» WHAT THIS TASK INVOLVES: Retype the following records word for word, keeping every line as it is.

Word and element location records
"""

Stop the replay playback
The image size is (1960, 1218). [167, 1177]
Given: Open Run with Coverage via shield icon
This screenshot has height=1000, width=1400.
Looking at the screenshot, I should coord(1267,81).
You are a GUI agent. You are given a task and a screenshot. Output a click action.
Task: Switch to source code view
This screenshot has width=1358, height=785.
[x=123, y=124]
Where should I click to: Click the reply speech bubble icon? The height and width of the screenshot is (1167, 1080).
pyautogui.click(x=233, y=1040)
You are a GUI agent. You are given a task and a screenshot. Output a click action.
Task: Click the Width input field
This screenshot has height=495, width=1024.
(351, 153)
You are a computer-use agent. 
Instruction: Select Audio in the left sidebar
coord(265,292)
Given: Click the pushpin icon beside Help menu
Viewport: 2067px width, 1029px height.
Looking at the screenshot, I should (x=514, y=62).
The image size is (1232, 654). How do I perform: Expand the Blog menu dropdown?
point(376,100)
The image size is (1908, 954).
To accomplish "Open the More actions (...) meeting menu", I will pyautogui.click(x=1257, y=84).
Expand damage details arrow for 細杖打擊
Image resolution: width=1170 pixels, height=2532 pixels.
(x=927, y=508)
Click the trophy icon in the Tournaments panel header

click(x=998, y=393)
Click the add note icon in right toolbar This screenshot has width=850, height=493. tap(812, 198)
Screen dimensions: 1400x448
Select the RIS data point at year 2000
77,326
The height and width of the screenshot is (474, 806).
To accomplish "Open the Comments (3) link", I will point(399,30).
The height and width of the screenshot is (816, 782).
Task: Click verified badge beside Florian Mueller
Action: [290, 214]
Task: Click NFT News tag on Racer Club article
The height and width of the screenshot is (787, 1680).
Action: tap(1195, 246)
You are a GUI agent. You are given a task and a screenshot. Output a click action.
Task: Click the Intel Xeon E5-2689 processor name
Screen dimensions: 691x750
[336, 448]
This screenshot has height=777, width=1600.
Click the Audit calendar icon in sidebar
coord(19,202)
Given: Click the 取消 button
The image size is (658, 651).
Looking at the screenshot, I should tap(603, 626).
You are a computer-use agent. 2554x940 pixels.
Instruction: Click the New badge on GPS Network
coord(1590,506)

"""

» THE OUTPUT:
Stop the replay playback
The image size is (1960, 1218). [167, 1177]
Given: Open Run with Coverage via shield icon
This screenshot has height=1000, width=1400.
Looking at the screenshot, I should coord(1267,81).
You are a GUI agent. You are given a task and a screenshot. Output a click action.
Task: Switch to source code view
This screenshot has width=1358, height=785.
[x=123, y=124]
Where should I click to: Click the reply speech bubble icon? The height and width of the screenshot is (1167, 1080).
pyautogui.click(x=233, y=1040)
You are a GUI agent. You are given a task and a screenshot. Output a click action.
Task: Click the Width input field
This screenshot has height=495, width=1024.
(351, 153)
You are a computer-use agent. 
Instruction: Select Audio in the left sidebar
coord(265,292)
Given: Click the pushpin icon beside Help menu
Viewport: 2067px width, 1029px height.
Looking at the screenshot, I should (x=514, y=62).
The image size is (1232, 654). How do I perform: Expand the Blog menu dropdown?
point(376,100)
The image size is (1908, 954).
To accomplish "Open the More actions (...) meeting menu", I will pyautogui.click(x=1257, y=84).
Expand damage details arrow for 細杖打擊
Image resolution: width=1170 pixels, height=2532 pixels.
(x=927, y=508)
Click the trophy icon in the Tournaments panel header

click(x=998, y=393)
Click the add note icon in right toolbar This screenshot has width=850, height=493. tap(812, 198)
Screen dimensions: 1400x448
Select the RIS data point at year 2000
77,326
The height and width of the screenshot is (474, 806).
To accomplish "Open the Comments (3) link", I will point(399,30).
The height and width of the screenshot is (816, 782).
Task: Click verified badge beside Florian Mueller
Action: [290, 214]
Task: Click NFT News tag on Racer Club article
The height and width of the screenshot is (787, 1680).
Action: tap(1195, 246)
You are a GUI agent. You are given a task and a screenshot. Output a click action.
Task: Click the Intel Xeon E5-2689 processor name
Screen dimensions: 691x750
[336, 448]
This screenshot has height=777, width=1600.
Click the Audit calendar icon in sidebar
coord(19,202)
Given: Click the 取消 button
The image size is (658, 651).
Looking at the screenshot, I should tap(603, 626).
You are a computer-use agent. 2554x940 pixels.
Instruction: Click the New badge on GPS Network
coord(1590,506)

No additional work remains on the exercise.